Your objective:
Among the entries, find the lines with the string "computer" and copy them.
Dataset excerpts START
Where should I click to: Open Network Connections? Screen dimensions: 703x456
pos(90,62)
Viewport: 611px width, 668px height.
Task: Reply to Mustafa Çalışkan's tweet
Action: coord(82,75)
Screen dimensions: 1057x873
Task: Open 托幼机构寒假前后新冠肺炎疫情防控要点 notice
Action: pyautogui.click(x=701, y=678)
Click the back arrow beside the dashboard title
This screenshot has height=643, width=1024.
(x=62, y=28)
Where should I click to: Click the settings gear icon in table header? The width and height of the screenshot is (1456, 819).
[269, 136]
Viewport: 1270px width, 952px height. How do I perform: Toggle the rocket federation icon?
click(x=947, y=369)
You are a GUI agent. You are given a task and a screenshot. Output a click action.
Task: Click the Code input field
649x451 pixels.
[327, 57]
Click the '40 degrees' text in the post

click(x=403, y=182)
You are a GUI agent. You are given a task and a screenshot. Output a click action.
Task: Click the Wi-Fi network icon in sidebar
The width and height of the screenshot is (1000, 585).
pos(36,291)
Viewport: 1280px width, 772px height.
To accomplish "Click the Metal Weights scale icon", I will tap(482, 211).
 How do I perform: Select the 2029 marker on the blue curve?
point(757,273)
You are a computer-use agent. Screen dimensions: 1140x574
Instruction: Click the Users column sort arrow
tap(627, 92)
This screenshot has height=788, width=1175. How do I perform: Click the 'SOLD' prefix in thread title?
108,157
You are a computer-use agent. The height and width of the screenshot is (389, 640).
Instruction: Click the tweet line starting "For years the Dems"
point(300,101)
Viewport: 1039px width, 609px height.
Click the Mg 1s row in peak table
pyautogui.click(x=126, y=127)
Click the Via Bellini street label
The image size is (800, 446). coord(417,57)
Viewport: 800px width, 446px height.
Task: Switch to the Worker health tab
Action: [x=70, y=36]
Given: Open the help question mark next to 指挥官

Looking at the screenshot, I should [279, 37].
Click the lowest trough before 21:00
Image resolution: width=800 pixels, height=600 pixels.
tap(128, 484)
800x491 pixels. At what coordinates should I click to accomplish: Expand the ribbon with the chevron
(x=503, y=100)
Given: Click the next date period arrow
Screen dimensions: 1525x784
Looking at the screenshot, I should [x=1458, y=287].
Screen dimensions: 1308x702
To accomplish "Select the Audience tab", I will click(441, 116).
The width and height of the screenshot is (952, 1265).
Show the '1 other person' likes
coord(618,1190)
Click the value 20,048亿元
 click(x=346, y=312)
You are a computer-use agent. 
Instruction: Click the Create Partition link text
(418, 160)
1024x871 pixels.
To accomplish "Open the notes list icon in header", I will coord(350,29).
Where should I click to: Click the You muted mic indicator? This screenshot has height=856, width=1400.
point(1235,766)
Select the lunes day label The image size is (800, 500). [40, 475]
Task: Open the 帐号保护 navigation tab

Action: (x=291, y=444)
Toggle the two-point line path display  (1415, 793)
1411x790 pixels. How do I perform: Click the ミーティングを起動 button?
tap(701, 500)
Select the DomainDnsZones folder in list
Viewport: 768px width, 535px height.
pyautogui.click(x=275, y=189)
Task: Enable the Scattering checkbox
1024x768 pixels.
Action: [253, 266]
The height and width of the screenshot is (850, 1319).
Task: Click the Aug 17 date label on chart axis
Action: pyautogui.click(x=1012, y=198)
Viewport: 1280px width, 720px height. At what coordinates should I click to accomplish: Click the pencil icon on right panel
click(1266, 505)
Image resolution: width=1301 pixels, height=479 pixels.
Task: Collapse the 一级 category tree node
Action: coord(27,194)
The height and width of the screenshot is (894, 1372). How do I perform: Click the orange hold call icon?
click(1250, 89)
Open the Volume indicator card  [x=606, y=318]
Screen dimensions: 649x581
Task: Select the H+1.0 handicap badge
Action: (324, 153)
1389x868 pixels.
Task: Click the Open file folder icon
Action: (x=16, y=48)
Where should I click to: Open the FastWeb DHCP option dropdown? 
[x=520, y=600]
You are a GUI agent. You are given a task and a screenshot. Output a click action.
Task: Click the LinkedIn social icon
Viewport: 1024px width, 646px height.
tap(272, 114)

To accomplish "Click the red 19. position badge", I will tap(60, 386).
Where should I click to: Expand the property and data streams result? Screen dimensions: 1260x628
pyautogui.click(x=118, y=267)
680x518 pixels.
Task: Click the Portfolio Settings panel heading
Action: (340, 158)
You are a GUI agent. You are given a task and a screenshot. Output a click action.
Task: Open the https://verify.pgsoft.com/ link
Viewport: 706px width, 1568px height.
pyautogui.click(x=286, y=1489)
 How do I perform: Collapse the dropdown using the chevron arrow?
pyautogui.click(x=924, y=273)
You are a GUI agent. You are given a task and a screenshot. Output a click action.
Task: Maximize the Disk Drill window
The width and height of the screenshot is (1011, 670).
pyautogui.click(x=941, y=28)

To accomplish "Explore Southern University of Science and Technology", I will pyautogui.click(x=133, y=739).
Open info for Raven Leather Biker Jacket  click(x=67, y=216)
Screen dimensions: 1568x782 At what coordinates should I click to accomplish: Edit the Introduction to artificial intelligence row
Dataset excerpts END
Result of this task:
You are a computer-use agent. Screen dimensions: 1140x574
You are a computer-use agent. The height and width of the screenshot is (389, 640).
You are a computer-use agent. 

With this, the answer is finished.